# What IT means to me to be a mason



## News Feeder (Jul 3, 2010)

WHAT MASONARY MEANS TO ME



     My name is Michael Edwin Murphy.  I have always wanted to be a mason but I wasn't sure I could get in because of my physical limitations which make it difficult for me to get around.  But due to the efforts of several members of the local lodge of which my father Lewis Murphy is a member and several brothers from afar as well as the concent of the Grand Lodge of Texas, I have accomplished a very important dream of mine.  "The dream of becoming a mason" even tough the journey was a difficult one.     Being a mason is special lto me because I AM DISABLED.  I joined the Masons of Rockport Masonic Lodge #323 in March of 2003, I received my fellowcraft in July and I was raised to the sublime degree of a master mason on Oct. 2, 2003.

read more



More...


----------



## PeterLT (Jul 3, 2010)

Congratulations!

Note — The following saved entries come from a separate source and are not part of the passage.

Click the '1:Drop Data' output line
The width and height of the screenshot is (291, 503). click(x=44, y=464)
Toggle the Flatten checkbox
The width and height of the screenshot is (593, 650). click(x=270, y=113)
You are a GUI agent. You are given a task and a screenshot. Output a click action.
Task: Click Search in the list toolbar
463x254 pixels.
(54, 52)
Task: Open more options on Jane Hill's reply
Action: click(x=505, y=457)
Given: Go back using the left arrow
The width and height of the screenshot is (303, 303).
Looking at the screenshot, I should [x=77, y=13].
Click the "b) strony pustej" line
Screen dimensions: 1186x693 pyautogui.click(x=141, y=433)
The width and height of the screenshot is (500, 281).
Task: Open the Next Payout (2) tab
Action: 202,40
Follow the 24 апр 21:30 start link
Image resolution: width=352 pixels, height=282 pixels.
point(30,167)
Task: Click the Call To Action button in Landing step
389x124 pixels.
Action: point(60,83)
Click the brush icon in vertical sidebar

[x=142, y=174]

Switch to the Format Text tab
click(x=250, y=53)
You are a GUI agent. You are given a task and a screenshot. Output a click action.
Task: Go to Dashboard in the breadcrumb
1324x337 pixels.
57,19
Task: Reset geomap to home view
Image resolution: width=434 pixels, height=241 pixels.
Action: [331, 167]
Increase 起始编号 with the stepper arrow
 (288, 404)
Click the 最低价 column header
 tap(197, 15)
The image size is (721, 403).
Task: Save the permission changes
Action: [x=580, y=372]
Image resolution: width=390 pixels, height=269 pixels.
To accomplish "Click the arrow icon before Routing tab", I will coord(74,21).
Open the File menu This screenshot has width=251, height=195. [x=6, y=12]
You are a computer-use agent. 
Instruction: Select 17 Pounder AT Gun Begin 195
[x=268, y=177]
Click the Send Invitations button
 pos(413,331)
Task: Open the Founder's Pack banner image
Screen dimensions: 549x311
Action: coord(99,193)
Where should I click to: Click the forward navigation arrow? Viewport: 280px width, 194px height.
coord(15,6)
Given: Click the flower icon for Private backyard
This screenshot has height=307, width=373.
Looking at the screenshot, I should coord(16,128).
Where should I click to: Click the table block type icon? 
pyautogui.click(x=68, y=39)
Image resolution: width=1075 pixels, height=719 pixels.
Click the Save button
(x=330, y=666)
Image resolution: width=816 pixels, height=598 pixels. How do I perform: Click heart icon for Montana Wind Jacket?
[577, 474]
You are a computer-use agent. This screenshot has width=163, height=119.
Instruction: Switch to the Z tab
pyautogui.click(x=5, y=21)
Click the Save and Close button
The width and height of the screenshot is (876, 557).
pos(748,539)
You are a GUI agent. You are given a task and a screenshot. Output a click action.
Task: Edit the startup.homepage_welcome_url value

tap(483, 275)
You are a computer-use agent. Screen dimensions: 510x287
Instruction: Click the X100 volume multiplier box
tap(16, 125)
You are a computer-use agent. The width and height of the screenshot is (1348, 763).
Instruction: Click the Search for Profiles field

And a well deserved hat tip to your Dad. 

Brethren would do well to pay attention to what this Brother has to say and take heed. Membership in our gentle Craft is something that sets us apart from our fellow man and should never be taken lightly. And tho the road to to the third degree may be difficult for all to varying degrees, it is the tie that binds us as one, a band of brothers. Disabled? No. You've proven your ability in the Craft and are as able as any.

Thanks for sharing your story, Brother!


----------